▸ LISTED ENTRIES
--------
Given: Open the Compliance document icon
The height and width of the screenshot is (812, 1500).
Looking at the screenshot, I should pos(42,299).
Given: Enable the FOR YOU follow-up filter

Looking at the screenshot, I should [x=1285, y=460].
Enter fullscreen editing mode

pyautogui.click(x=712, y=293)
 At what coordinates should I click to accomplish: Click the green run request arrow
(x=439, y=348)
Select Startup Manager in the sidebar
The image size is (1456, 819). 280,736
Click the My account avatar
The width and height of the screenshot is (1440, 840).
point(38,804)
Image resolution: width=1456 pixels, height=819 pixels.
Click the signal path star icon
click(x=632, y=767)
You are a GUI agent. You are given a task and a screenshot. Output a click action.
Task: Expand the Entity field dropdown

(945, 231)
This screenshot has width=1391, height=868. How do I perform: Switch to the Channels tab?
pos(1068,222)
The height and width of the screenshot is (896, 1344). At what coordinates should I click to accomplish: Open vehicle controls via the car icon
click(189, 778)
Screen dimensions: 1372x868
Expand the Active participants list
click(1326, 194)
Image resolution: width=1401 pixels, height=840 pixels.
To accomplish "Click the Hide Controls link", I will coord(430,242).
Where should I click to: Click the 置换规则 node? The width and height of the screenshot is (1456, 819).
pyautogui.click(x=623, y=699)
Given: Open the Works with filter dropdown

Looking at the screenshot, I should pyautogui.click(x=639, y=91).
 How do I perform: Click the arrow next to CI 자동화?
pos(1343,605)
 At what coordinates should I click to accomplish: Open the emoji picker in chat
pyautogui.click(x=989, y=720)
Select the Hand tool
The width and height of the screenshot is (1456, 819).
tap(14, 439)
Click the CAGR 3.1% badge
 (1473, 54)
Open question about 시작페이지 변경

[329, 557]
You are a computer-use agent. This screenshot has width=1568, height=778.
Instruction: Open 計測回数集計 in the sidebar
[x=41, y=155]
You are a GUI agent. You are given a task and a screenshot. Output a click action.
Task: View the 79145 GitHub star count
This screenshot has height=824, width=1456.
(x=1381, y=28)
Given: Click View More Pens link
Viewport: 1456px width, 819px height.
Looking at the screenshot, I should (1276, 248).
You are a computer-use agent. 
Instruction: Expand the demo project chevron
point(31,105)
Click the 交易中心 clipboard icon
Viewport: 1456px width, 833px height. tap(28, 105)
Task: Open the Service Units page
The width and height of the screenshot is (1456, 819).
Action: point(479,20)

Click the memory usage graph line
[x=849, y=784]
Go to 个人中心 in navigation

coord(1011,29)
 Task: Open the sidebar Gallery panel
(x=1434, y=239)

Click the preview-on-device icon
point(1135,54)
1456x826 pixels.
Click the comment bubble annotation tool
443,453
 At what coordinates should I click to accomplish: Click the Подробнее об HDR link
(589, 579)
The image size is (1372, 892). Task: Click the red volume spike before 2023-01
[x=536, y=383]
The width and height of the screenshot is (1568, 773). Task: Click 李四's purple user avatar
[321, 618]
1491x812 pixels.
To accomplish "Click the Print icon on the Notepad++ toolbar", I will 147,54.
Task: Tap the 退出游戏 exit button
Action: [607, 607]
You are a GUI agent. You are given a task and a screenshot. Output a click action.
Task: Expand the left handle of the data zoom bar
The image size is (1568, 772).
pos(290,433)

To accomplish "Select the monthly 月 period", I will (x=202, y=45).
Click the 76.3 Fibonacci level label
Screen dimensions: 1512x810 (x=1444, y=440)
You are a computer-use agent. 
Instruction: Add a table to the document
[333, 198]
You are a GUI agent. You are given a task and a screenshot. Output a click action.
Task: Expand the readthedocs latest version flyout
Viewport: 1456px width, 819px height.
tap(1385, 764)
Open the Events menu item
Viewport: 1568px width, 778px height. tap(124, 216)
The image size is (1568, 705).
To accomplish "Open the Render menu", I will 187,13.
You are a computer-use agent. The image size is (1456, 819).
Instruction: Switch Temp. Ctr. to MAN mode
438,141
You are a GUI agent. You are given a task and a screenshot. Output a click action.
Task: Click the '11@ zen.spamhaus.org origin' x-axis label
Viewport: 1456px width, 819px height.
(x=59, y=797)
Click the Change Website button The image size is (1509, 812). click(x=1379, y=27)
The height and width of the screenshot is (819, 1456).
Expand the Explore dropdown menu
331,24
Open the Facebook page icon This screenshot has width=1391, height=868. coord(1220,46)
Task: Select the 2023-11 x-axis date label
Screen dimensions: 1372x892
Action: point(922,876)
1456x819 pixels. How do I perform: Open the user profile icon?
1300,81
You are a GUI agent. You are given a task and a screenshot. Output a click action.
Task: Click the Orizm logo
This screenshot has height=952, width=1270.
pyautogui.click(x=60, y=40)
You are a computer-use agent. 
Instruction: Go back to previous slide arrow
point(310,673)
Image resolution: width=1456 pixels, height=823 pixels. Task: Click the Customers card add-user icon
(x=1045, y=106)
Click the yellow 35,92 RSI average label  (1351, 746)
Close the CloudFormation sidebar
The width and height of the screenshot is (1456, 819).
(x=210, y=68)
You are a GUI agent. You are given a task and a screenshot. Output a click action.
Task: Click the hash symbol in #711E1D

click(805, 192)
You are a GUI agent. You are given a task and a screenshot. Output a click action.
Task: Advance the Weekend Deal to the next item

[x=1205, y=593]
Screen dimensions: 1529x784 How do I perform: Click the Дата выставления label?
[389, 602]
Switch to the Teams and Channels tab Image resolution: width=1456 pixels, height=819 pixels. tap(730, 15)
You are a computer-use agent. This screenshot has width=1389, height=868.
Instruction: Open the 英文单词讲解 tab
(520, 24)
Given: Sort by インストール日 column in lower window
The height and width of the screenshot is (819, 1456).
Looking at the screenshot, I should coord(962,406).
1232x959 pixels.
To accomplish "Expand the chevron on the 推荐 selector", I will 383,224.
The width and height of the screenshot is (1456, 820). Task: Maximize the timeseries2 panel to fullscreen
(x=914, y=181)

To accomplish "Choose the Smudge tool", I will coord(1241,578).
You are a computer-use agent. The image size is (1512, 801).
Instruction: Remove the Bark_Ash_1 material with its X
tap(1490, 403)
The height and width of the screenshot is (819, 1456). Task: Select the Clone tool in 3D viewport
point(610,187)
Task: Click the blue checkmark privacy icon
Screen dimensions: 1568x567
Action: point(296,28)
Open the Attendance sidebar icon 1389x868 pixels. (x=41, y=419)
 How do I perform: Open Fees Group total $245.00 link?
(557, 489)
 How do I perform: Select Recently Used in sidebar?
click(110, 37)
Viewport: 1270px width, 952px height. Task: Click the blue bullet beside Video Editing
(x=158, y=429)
--------
▸ TASK
Return only those lines of the records that contain the string "axis".

▸ EXERCISE SOLUTION
Task: Click the '11@ zen.spamhaus.org origin' x-axis label
Task: Select the 2023-11 x-axis date label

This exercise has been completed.